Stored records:

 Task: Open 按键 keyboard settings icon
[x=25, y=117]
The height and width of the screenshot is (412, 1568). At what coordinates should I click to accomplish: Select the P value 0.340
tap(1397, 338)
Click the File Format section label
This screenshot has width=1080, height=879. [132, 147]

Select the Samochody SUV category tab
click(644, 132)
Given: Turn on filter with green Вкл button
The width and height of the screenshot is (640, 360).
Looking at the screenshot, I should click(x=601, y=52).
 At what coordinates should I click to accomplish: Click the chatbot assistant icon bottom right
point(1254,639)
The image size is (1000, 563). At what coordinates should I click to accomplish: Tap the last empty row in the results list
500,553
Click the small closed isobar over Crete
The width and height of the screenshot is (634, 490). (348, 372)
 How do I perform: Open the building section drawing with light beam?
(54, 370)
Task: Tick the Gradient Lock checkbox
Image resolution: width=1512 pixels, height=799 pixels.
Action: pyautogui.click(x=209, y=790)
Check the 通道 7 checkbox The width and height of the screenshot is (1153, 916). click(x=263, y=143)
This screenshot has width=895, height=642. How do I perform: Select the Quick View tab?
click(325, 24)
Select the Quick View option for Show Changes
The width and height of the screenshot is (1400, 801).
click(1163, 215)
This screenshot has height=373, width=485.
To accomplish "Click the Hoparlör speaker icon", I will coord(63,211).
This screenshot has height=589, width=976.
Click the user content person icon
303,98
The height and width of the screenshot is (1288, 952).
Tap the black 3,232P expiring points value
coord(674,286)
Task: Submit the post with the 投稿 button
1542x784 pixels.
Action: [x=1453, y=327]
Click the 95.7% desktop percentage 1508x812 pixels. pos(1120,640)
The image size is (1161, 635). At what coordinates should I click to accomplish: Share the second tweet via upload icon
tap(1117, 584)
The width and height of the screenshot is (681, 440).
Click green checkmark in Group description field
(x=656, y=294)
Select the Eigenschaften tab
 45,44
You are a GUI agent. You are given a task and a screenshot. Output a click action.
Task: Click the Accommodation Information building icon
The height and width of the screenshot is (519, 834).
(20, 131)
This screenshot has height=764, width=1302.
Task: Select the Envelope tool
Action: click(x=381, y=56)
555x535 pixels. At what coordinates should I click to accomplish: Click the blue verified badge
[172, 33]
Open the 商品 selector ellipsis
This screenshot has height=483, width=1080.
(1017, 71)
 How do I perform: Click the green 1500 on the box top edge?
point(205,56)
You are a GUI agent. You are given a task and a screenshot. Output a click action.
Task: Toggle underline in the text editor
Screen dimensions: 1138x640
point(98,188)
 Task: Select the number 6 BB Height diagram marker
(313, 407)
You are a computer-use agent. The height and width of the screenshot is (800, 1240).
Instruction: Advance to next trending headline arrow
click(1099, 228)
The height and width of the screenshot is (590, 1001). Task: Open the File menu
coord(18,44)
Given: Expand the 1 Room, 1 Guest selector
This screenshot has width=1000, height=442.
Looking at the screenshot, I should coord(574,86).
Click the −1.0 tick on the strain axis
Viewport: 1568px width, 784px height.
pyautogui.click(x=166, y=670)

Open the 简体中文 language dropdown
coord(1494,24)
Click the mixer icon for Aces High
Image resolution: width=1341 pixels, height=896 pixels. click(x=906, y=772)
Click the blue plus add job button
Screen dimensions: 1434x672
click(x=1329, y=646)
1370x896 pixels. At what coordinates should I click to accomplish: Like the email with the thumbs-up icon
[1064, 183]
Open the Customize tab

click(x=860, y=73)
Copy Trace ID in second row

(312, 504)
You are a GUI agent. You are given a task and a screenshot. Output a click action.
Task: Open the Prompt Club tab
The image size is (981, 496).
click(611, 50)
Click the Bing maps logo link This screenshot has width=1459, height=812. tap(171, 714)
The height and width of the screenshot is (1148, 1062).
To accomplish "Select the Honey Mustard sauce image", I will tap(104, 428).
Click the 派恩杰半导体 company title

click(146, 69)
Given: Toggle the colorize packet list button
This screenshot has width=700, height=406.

PROBLEM DESCRIPTION: Could you reproduce all of the entries exactly as they appear?

YOUR SOLUTION:
 Task: Open 按键 keyboard settings icon
[x=25, y=117]
The height and width of the screenshot is (412, 1568). At what coordinates should I click to accomplish: Select the P value 0.340
tap(1397, 338)
Click the File Format section label
This screenshot has width=1080, height=879. [132, 147]

Select the Samochody SUV category tab
click(644, 132)
Given: Turn on filter with green Вкл button
The width and height of the screenshot is (640, 360).
Looking at the screenshot, I should click(x=601, y=52).
 At what coordinates should I click to accomplish: Click the chatbot assistant icon bottom right
point(1254,639)
The image size is (1000, 563). At what coordinates should I click to accomplish: Tap the last empty row in the results list
500,553
Click the small closed isobar over Crete
The width and height of the screenshot is (634, 490). (348, 372)
 How do I perform: Open the building section drawing with light beam?
(54, 370)
Task: Tick the Gradient Lock checkbox
Image resolution: width=1512 pixels, height=799 pixels.
Action: pyautogui.click(x=209, y=790)
Check the 通道 7 checkbox The width and height of the screenshot is (1153, 916). click(x=263, y=143)
This screenshot has width=895, height=642. How do I perform: Select the Quick View tab?
click(325, 24)
Select the Quick View option for Show Changes
The width and height of the screenshot is (1400, 801).
click(1163, 215)
This screenshot has height=373, width=485.
To accomplish "Click the Hoparlör speaker icon", I will coord(63,211).
This screenshot has height=589, width=976.
Click the user content person icon
303,98
The height and width of the screenshot is (1288, 952).
Tap the black 3,232P expiring points value
coord(674,286)
Task: Submit the post with the 投稿 button
1542x784 pixels.
Action: [x=1453, y=327]
Click the 95.7% desktop percentage 1508x812 pixels. pos(1120,640)
The image size is (1161, 635). At what coordinates should I click to accomplish: Share the second tweet via upload icon
tap(1117, 584)
The width and height of the screenshot is (681, 440).
Click green checkmark in Group description field
(x=656, y=294)
Select the Eigenschaften tab
 45,44
You are a GUI agent. You are given a task and a screenshot. Output a click action.
Task: Click the Accommodation Information building icon
The height and width of the screenshot is (519, 834).
(20, 131)
This screenshot has height=764, width=1302.
Task: Select the Envelope tool
Action: click(x=381, y=56)
555x535 pixels. At what coordinates should I click to accomplish: Click the blue verified badge
[172, 33]
Open the 商品 selector ellipsis
This screenshot has height=483, width=1080.
(1017, 71)
 How do I perform: Click the green 1500 on the box top edge?
point(205,56)
You are a GUI agent. You are given a task and a screenshot. Output a click action.
Task: Toggle underline in the text editor
Screen dimensions: 1138x640
point(98,188)
 Task: Select the number 6 BB Height diagram marker
(313, 407)
You are a computer-use agent. The height and width of the screenshot is (800, 1240).
Instruction: Advance to next trending headline arrow
click(1099, 228)
The height and width of the screenshot is (590, 1001). Task: Open the File menu
coord(18,44)
Given: Expand the 1 Room, 1 Guest selector
This screenshot has width=1000, height=442.
Looking at the screenshot, I should coord(574,86).
Click the −1.0 tick on the strain axis
Viewport: 1568px width, 784px height.
pyautogui.click(x=166, y=670)

Open the 简体中文 language dropdown
coord(1494,24)
Click the mixer icon for Aces High
Image resolution: width=1341 pixels, height=896 pixels. click(x=906, y=772)
Click the blue plus add job button
Screen dimensions: 1434x672
click(x=1329, y=646)
1370x896 pixels. At what coordinates should I click to accomplish: Like the email with the thumbs-up icon
[1064, 183]
Open the Customize tab

click(x=860, y=73)
Copy Trace ID in second row

(312, 504)
You are a GUI agent. You are given a task and a screenshot. Output a click action.
Task: Open the Prompt Club tab
The image size is (981, 496).
click(611, 50)
Click the Bing maps logo link This screenshot has width=1459, height=812. tap(171, 714)
The height and width of the screenshot is (1148, 1062).
To accomplish "Select the Honey Mustard sauce image", I will tap(104, 428).
Click the 派恩杰半导体 company title

click(146, 69)
Given: Toggle the colorize packet list button
This screenshot has width=700, height=406.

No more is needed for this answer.